_EXERCISE OBJECTIVE_
Look through the data below for the line with "Click the Cancillería Colombia avatar icon" and the line with "Click the Driver Version field", then output those two and all lines in between, exactly as written.

_WORKING DATA_
- Opening Delimiter -

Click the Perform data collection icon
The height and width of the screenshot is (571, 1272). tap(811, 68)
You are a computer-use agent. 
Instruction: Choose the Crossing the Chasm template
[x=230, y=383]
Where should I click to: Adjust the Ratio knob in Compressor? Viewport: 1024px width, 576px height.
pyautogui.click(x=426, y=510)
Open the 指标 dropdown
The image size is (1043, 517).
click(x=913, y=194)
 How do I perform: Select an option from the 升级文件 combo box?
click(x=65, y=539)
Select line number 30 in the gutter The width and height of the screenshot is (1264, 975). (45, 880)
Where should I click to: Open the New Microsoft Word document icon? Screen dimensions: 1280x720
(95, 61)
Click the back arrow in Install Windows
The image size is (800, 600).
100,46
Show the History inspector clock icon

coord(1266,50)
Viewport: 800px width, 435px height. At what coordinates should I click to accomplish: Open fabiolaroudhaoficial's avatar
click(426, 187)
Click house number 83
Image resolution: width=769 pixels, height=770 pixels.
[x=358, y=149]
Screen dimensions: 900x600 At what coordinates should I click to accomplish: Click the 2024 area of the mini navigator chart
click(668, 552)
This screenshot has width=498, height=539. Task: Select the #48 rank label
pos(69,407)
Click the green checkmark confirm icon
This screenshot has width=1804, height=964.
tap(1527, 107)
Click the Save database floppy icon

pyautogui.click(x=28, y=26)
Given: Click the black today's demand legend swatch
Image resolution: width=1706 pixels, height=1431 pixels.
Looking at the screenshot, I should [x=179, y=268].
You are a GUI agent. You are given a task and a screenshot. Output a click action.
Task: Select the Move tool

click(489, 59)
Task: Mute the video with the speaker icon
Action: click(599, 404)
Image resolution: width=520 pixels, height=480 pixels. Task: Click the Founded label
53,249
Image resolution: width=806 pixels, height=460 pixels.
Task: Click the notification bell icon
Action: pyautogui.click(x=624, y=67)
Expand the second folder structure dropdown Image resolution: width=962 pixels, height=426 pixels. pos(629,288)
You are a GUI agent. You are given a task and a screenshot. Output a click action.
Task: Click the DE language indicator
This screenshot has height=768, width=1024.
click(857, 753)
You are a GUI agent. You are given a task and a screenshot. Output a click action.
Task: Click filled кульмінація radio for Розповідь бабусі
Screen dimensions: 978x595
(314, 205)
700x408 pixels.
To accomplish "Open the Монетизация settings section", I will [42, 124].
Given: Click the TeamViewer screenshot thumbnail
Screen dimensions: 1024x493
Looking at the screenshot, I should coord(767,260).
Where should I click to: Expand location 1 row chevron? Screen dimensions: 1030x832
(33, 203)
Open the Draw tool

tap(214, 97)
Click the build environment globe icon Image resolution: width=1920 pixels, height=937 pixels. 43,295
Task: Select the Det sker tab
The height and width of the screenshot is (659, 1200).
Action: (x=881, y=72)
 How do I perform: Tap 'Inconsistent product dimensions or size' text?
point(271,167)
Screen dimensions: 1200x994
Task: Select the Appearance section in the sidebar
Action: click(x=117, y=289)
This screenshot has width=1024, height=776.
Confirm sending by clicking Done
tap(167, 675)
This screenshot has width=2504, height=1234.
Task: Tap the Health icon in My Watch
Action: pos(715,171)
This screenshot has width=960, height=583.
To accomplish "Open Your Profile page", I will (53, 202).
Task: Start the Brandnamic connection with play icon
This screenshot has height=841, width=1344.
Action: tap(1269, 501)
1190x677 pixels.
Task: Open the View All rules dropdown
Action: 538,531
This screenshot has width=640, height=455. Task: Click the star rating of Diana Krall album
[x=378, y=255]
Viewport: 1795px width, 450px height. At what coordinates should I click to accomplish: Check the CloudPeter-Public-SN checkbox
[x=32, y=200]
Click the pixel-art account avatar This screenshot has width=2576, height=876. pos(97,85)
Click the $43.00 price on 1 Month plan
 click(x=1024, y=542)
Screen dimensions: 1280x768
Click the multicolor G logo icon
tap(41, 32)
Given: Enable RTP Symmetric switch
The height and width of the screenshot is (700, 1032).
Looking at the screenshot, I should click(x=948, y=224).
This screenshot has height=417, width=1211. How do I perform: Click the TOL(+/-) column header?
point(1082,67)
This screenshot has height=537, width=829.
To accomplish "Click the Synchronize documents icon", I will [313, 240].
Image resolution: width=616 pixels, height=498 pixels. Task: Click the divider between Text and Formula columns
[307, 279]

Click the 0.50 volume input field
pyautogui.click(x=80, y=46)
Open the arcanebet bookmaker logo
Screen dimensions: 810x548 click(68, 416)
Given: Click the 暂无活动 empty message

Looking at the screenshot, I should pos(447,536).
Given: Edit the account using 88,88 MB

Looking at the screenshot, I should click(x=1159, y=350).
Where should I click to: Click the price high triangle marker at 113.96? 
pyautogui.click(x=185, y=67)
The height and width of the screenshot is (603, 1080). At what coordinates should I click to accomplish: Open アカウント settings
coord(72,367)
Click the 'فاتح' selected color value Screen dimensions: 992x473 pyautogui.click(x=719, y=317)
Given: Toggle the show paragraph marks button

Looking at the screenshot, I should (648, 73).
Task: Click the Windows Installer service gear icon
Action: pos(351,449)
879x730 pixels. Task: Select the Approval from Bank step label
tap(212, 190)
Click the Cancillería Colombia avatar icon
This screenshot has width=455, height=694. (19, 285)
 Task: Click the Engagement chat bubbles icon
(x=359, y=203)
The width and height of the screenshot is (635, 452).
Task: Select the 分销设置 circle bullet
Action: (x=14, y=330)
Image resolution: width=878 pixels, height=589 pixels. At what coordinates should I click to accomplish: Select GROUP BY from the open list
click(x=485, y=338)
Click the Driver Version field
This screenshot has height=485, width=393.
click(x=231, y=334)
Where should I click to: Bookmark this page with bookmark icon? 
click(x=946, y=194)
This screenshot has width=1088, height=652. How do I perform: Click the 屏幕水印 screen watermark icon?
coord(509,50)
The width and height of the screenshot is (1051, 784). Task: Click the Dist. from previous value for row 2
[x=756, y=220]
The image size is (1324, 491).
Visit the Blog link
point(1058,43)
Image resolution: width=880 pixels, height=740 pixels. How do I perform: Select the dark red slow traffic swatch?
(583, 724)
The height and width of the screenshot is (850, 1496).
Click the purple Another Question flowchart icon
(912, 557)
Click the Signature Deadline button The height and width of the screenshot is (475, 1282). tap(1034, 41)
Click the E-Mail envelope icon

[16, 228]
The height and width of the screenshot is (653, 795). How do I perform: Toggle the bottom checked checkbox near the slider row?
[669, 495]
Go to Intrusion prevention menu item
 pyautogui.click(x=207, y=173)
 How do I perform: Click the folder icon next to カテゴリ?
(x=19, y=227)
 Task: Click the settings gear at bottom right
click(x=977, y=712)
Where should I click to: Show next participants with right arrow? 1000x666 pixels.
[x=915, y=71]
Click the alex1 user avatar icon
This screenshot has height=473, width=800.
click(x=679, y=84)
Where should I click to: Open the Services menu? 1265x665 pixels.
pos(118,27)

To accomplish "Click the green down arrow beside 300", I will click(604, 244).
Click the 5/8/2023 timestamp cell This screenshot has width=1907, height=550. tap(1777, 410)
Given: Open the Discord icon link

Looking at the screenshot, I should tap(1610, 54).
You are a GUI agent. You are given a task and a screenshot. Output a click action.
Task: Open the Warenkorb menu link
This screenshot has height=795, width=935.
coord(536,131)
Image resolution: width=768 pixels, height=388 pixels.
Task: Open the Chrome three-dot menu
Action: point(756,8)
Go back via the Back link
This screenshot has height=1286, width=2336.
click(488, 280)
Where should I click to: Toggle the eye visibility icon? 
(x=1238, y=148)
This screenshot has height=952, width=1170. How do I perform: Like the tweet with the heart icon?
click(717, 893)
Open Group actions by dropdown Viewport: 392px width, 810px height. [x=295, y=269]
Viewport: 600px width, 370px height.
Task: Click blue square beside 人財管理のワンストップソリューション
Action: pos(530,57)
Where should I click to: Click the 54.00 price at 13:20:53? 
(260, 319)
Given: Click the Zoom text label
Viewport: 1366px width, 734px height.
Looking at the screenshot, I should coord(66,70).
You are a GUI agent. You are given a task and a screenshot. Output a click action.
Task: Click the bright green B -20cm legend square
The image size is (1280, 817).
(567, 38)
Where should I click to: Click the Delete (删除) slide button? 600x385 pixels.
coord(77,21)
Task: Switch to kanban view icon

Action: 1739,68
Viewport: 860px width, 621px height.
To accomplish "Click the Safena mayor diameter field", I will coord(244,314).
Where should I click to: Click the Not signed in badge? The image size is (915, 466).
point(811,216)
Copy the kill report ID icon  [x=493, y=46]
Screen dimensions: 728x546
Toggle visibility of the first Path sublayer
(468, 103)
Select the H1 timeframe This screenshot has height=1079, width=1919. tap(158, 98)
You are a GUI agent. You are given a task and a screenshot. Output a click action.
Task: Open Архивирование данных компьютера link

- Closing Delimiter -

_REPLY TO THE EXERCISE_
Click the Cancillería Colombia avatar icon
This screenshot has width=455, height=694. (19, 285)
 Task: Click the Engagement chat bubbles icon
(x=359, y=203)
The width and height of the screenshot is (635, 452).
Task: Select the 分销设置 circle bullet
Action: (x=14, y=330)
Image resolution: width=878 pixels, height=589 pixels. At what coordinates should I click to accomplish: Select GROUP BY from the open list
click(x=485, y=338)
Click the Driver Version field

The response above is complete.